My new Python library, Synthwave

As I write this I’m searching for a new job. At my previous place, my favorite projects were data engineering work. There’s something about getting a request from the marketing team for some data, figuring out where to get it from, formatting it, and delivering the records to them. I like helping people and I get to do it with data and code!

So, I’m putting time into improving my data engineering skillz. All the courses and other content I’m finding online don’t go beyond the basics though. They cover Python, SQL, data modeling, Spark, etc., things I already pretty much know. But I need more experience, as much as I can get.

The big looming problem here is data. How do I get experience building data pipelines with verification and quality checks and data warehousing and all the tools if I’m working solo without a source of data? All of this, all of the skills and technology and tools require a data source, preferably something exactly what you’d see from a real product.

To handle this, I built Synthwave, a Python library that generates a stream of synthetic data. I made it so the data is equivalent to what you would get from services like Segment, RudderStack, and Amplitude. I also focused on making it simple and intuitive to define the data fields and structures you need.
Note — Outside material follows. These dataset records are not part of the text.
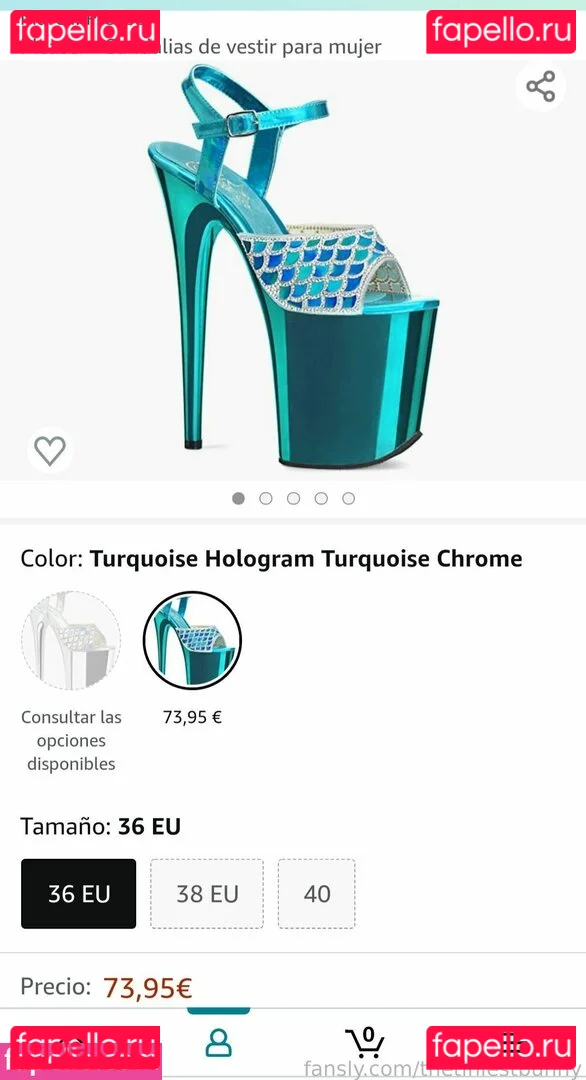This screenshot has height=1080, width=586.
Task: Open the account profile tab icon
Action: tap(218, 1044)
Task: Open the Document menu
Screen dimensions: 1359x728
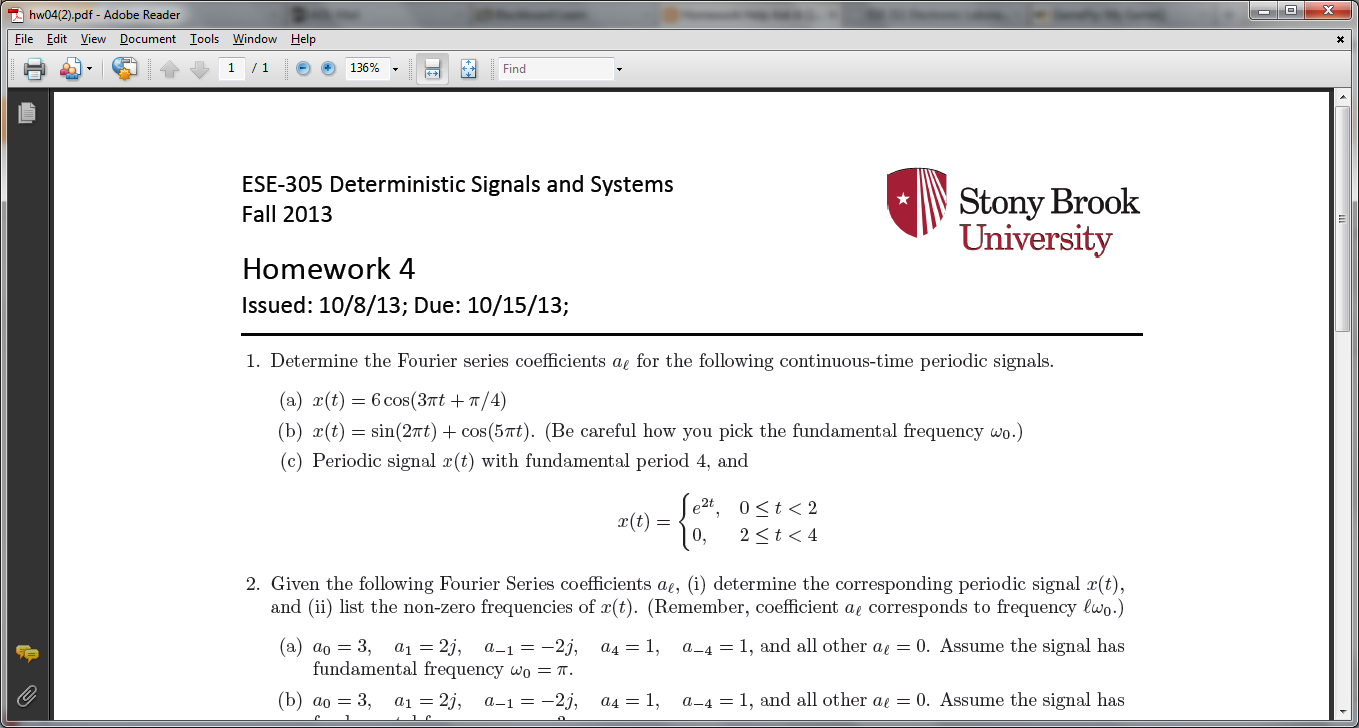Action: [x=147, y=39]
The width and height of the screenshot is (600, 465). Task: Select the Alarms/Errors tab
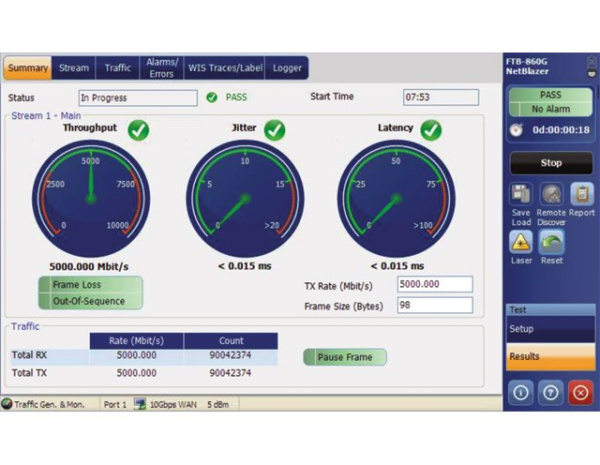[x=161, y=68]
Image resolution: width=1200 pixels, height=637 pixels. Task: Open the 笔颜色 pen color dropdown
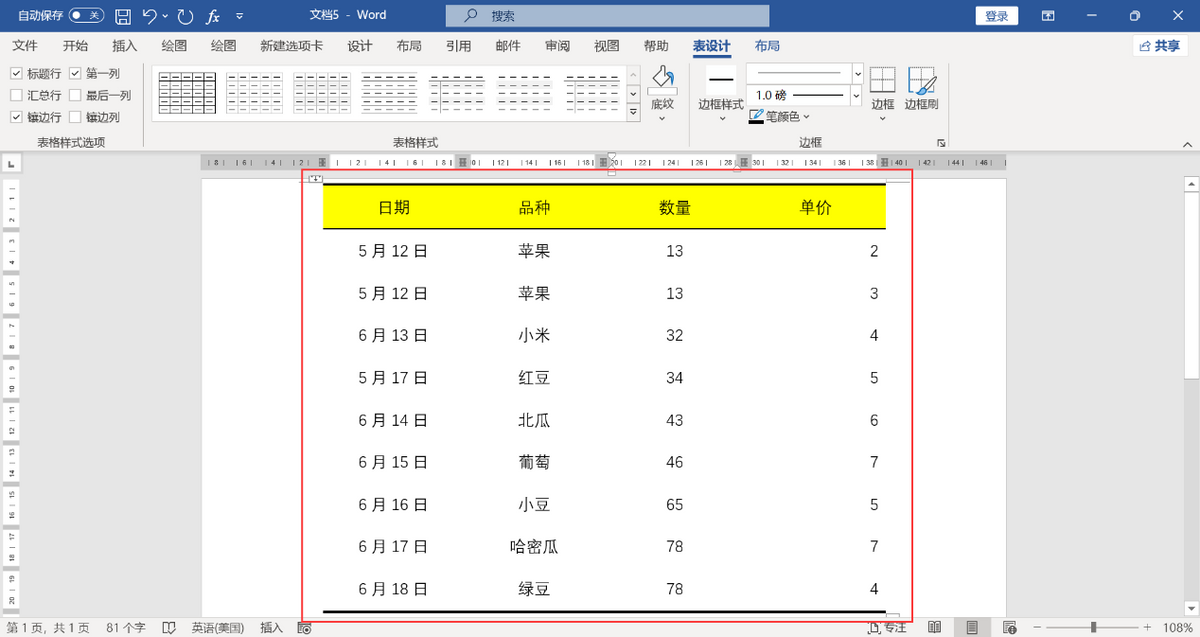click(x=806, y=117)
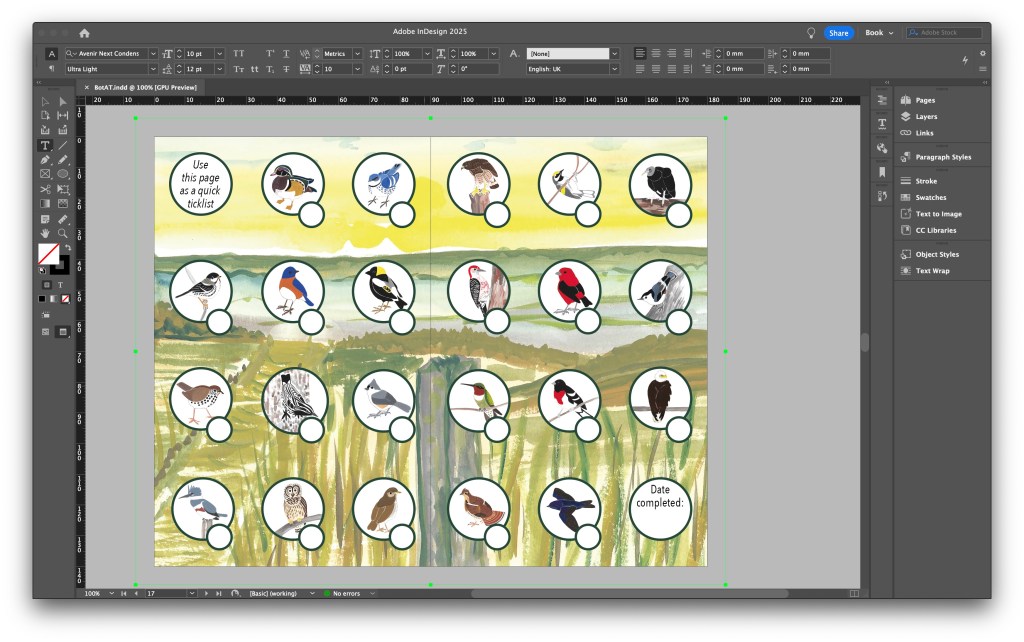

First you define your events in a file, say events.py:

from synthwave import Event, field

class AccountCreated(Event):
   user_id = field.UUID()

   properties = field.Object(
      first_name=field.GivenName(),
      last_name=field.FamilyName(),
      age=field.Integer(13, 95),
      email_address=field.EmailAddress(),
      location=field.Location() | field.Null(0.2),
   )

Then you start Synthwave by pointing to the event file in your terminal:
python -m synthwave -e events.py -o stdout

This will generate a stream of event data like:

{
   'event': 'account_created',
   'event_id': '24a4f6ae-06dc-4df9-b67d-faac490ce890',
   'timestamp': '2023-05-25T15:22:55.419+00:00',
   'user_id': 'b18a2f0e-7257-41c0-8f1c-9c63c275b342',
   'properties': {
      'first_name': 'Parron',
      'last_name': 'Akori',
      'age': 95,
      'email_address': 'cleon@anache.net',
      'location': None
   }
}

The events can be sent to the terminal, a file, or to a URL with a POST request. Read the documentation to learn more about using Synthwave.

This is a good start as a simple way to generate data with the fields and structure you need for testing, prototyping, or learning. I’m planning on adding more fields as well as a way to generate multiple streams of data in parallel.